1. The Small One (1978)
2. Pluto's Christmas Tree (1952)
3. Mickey's Christmas Carol (1983)

===Wave Four===
The fourth wave of four releases came on April 11, 2006. Each release focuses on a pair of characters.

====Volume 10: Best Pals: Mickey & Minnie====
All of the shorts on here feature Mickey Mouse and Minnie Mouse.
1. First Aiders (1944)
2. Bath Day (1946)
3. Pluto and the Gopher (1950)
4. Figaro and Frankie (1947)
5. Mickey's Rival (1936)
6. The Nifty Nineties (1941)
7. Pluto's Sweater (1949)
8. Mickey's Delayed Date (1947)

====Volume 11: Best Pals: Donald & Daisy====
All of the shorts on here feature Donald Duck and Daisy Duck.
1. Mr. Duck Steps Out (1940)
2. Cured Duck (1945)
3. Donald's Double Trouble (1946)
4. Sleepy Time Donald (1947)
5. Crazy Over Daisy (1950)
6. Donald's Dream Voice (1948)
7. Donald's Crime (1945)
8. Donald's Diary (1954)

====Volume 12: Best Pals: Mickey & Pluto====
All of the shorts on here feature Mickey Mouse and Pluto.
1. Pluto's Fledgling (1948)
2. Cat Nap Pluto (1948)
3. Pueblo Pluto (1949)
4. Plutopia (1951)
5. Pluto's Party (1952)
6. Pluto's Housewarming (1947)
7. Pluto and the Armadillo (1943)
8. Pluto Junior (1942)

== Reception ==
A negative review of the Mickey subseries at DVD Talk criticised the selection, "The selection, to say the least, is baffling. No effort has been made, for instance, to present the shorts chronologically, offer a wider sampling of shorts covering Mickey's long career (e.g., start with Steamboat Willie, then Mickey's first color short, etc.), to present the best or most representative shorts, or even to compile those cartoons which provide Mickey his best showcases. "

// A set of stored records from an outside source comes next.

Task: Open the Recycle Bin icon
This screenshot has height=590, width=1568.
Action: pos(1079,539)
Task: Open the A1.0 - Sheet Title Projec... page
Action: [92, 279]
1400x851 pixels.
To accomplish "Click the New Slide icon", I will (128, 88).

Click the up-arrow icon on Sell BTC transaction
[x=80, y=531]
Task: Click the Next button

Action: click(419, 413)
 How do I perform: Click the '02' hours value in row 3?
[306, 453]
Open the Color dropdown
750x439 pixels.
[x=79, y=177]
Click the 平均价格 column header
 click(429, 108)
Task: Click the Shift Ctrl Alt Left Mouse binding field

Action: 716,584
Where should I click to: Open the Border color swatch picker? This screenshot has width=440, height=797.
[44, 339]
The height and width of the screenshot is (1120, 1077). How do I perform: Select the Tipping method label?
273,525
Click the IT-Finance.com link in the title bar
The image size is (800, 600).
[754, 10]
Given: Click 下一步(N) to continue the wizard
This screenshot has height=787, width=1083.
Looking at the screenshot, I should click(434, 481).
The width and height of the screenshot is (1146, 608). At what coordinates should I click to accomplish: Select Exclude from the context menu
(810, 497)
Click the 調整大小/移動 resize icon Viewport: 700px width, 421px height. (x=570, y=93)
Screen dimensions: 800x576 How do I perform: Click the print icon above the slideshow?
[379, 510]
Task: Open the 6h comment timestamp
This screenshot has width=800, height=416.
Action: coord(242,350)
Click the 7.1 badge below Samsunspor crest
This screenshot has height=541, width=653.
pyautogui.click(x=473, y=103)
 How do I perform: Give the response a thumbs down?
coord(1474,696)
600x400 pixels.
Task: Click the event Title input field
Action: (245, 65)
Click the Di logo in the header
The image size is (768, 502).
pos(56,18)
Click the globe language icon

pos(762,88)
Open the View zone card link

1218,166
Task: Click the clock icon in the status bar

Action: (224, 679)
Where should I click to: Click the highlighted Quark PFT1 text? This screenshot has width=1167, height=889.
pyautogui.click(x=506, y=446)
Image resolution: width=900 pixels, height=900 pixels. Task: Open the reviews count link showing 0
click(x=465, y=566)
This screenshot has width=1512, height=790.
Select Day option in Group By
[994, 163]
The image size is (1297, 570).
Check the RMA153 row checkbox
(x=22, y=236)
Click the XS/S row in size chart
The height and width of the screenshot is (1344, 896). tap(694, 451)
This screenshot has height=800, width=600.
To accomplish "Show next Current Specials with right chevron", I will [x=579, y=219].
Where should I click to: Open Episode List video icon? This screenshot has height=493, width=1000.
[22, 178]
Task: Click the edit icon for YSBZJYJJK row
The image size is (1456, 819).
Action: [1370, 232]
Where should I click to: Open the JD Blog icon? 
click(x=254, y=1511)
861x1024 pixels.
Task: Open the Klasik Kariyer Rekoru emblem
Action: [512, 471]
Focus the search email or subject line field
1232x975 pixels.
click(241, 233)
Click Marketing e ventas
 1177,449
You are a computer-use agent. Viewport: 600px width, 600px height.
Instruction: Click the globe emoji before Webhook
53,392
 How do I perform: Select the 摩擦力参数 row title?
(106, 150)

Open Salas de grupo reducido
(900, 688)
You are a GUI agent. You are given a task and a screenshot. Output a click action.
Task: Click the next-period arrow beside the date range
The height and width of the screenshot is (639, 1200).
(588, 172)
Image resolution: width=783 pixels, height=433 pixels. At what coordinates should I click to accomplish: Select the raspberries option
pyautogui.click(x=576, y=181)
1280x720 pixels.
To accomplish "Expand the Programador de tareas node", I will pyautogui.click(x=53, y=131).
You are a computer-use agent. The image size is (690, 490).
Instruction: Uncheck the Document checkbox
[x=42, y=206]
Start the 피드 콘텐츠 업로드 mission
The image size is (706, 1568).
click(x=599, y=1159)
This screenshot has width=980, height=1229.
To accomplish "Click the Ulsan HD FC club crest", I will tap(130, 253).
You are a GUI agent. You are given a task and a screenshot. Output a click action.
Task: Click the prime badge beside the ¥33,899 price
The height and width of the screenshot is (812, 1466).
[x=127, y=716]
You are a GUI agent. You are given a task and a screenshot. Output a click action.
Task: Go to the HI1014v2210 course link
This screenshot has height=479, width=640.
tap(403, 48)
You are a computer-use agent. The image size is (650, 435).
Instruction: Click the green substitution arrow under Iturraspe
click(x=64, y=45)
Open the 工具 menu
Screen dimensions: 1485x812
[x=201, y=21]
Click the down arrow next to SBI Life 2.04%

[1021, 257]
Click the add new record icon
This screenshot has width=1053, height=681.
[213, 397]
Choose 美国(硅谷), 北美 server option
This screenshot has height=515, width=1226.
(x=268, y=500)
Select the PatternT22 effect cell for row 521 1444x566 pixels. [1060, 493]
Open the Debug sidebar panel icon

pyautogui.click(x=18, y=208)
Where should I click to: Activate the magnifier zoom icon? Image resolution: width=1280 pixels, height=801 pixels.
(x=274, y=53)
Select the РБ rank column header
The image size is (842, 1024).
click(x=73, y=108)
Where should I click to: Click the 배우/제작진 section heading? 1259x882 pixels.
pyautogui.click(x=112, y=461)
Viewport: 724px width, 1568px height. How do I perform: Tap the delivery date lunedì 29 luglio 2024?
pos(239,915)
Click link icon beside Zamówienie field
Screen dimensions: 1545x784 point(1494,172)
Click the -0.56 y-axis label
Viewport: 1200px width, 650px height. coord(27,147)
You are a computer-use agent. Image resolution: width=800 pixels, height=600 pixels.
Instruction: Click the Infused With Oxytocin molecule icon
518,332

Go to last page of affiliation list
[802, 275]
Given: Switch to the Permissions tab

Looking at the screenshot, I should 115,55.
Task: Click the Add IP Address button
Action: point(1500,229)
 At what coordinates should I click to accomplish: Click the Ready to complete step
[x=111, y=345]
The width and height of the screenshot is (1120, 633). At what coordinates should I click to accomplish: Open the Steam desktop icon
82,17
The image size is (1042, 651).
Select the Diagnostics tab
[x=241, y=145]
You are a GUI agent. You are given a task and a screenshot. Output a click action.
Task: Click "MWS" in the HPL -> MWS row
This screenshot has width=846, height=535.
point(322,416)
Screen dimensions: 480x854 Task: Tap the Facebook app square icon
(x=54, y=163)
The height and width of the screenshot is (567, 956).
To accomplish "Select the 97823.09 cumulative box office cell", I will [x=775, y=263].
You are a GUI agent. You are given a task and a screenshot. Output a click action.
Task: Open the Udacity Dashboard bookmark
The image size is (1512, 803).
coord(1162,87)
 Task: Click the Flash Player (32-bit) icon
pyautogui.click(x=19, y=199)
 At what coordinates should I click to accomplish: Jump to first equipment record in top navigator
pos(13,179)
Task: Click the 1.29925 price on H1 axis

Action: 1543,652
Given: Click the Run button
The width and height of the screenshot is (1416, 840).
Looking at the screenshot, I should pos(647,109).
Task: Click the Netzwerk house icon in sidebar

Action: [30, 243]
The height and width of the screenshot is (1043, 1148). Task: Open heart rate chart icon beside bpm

Another review wrote, "Classic Cartoon Favorites might be Disney's most aptly-titled DVD line yet. Each installment delivers one hour's worth of Disney animated short subjects tied together by a theme that can't always be considered cohesive. That theme generally involves the appearance of Disney's most marketable characters from the 1940s and '50s. Of course, the Walt Disney Treasures series still rules the roost when it comes to collecting Disney's classic shorts, but those are more expensive and difficult to find, which probably explains the CCF line's soaring popularity."

Certain volumes received better reviews, the Chip N Dale volume was presented as follows: "Still, the group of shorts included in Disney's new compilation entitled Walt Disney's Classic Cartoon Favorites Volume 4 Starring Chip N Dale (phew!), while nothing inherently earth-shattering, remains moderately charming and entertaining throughout.." while a review of the volume 7 of the second wave of the line wrote, "To the serious collectors, I'd say bite the bullet and drop the extra 12 bucks, because you just know you want the three cartoons that are exclusive to this collection. To casual fans, newcomers, and parents with good taste, I've no problem recommending this DVD whatsoever."